BEGIN AVAILABLE RECORDS

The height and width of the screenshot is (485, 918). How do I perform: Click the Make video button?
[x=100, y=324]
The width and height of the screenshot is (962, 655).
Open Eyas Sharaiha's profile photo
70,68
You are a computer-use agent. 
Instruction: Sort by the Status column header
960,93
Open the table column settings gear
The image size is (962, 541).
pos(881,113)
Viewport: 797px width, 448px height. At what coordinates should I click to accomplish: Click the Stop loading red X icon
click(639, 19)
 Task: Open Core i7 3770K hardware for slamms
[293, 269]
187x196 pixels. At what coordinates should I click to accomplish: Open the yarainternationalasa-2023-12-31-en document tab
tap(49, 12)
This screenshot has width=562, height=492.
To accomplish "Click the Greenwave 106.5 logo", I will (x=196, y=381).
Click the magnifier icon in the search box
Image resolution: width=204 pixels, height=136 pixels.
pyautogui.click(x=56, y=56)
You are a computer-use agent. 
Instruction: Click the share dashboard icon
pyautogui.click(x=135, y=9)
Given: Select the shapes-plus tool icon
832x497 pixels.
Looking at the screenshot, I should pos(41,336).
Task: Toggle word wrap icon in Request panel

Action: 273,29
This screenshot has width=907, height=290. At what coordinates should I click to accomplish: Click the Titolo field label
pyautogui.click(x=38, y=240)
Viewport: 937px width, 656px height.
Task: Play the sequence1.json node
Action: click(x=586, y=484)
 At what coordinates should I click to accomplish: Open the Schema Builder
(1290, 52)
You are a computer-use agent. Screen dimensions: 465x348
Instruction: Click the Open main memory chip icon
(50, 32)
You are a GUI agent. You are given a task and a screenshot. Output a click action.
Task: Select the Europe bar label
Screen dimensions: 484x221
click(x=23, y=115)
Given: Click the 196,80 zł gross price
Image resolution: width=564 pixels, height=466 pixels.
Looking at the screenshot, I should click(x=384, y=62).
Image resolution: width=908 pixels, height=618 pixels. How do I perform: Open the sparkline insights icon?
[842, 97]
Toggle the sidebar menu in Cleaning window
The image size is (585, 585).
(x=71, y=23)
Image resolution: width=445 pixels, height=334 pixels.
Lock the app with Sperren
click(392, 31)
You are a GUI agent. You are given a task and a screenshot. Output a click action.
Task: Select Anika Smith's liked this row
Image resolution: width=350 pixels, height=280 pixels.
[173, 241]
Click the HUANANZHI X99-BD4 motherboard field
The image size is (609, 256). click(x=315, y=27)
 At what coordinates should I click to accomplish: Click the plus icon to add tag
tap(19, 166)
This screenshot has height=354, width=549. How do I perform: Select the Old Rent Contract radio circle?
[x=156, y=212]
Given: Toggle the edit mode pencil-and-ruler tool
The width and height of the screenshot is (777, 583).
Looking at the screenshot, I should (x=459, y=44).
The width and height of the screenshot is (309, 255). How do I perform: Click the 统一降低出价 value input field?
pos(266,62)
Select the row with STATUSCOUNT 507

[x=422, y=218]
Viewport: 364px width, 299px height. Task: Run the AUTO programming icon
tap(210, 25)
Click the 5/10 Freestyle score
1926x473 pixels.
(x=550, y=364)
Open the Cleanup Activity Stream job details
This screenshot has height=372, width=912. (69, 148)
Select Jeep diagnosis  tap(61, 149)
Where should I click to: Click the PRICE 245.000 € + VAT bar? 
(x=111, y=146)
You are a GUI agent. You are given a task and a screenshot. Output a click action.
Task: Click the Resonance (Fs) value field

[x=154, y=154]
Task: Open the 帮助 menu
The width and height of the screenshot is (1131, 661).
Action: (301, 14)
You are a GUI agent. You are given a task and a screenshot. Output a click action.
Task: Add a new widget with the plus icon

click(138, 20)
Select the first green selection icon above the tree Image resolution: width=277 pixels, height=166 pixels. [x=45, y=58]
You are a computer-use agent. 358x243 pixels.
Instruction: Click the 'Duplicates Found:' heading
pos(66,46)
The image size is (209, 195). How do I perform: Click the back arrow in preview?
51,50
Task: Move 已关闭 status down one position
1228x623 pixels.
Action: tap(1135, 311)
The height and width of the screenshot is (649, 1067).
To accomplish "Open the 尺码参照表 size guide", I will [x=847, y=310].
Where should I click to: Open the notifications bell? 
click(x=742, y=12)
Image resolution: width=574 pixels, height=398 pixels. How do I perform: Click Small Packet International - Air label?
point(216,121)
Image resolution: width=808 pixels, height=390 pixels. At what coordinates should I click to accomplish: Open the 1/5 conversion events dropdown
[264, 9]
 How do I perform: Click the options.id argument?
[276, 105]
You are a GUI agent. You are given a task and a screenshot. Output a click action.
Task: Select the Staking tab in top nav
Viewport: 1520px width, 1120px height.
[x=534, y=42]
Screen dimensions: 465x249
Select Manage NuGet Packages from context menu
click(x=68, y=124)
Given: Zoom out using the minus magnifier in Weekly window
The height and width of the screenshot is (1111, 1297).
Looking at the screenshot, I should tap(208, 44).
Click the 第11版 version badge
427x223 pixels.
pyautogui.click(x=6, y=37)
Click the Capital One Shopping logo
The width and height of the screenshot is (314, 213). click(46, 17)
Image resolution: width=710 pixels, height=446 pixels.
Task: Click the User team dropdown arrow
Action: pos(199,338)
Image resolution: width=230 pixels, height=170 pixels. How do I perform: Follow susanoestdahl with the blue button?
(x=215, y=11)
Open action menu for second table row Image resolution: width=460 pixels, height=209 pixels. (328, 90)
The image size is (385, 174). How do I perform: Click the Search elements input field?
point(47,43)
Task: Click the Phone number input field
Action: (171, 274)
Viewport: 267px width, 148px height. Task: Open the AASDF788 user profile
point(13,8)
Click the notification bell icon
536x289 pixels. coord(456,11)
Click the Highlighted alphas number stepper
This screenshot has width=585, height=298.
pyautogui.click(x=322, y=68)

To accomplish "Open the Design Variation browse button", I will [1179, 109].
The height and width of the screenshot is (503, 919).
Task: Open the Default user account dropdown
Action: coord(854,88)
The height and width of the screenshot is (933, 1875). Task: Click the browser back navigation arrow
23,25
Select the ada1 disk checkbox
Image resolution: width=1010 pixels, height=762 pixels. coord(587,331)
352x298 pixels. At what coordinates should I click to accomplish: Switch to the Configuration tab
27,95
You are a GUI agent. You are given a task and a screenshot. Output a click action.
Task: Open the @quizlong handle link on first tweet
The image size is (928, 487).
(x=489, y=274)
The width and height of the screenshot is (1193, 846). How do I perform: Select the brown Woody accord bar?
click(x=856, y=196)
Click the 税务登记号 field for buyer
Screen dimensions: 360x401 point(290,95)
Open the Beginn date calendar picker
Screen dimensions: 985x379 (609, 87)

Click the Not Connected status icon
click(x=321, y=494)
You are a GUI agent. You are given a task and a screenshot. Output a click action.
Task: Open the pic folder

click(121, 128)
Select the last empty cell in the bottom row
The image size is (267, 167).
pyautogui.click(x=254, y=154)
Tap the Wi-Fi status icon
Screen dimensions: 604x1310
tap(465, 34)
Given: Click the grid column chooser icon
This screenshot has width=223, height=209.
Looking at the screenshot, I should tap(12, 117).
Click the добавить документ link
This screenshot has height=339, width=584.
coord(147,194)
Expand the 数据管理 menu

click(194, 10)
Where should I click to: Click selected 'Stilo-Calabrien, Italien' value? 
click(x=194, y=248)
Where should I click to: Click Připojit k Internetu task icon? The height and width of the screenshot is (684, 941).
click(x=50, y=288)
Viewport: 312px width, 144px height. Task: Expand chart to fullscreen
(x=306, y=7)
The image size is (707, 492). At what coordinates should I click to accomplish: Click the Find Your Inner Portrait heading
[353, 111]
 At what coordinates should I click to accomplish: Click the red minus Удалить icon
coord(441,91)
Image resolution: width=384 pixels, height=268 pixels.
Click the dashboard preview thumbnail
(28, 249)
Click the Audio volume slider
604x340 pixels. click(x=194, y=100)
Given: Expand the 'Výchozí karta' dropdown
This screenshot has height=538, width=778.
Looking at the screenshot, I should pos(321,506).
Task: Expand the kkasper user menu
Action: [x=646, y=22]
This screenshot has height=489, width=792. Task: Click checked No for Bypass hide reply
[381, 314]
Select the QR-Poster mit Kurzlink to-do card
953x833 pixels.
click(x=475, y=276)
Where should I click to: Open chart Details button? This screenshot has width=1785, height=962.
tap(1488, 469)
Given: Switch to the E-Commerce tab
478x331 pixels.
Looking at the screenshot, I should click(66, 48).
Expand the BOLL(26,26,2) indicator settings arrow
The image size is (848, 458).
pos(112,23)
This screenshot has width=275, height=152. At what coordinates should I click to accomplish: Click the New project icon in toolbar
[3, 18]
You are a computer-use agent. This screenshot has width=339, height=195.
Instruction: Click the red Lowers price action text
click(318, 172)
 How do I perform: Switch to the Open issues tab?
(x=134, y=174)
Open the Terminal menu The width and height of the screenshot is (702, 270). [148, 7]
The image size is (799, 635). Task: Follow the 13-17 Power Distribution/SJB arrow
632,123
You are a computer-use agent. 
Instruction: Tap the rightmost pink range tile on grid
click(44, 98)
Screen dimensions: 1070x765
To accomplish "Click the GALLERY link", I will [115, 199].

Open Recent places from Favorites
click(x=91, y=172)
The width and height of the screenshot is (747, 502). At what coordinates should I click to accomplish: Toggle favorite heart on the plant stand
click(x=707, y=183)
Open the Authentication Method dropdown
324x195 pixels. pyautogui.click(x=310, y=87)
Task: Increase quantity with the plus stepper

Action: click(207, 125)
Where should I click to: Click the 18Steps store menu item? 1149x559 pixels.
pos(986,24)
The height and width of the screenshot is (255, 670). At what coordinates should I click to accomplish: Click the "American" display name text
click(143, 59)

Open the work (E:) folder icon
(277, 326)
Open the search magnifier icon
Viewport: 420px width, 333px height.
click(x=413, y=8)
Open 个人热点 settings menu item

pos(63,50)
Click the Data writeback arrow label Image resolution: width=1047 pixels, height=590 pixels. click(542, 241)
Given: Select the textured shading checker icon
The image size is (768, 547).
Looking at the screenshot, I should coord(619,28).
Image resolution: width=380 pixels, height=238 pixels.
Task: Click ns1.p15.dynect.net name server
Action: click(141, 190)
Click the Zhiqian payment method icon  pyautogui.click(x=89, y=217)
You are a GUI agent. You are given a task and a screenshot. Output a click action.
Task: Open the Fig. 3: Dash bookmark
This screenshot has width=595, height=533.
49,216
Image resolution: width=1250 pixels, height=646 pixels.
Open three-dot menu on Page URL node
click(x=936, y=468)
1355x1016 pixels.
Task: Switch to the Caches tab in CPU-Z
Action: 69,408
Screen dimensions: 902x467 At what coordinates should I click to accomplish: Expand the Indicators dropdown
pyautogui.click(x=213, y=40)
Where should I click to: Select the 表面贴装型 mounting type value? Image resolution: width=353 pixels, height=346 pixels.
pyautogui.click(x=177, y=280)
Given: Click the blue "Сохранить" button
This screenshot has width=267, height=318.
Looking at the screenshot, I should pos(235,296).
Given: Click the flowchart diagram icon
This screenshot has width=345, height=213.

END AVAILABLE RECORDS

(EXERCISE BRIEF):
Looking at the data above, count every line holding the word "first" and state only the count.

(OUTPUT):
2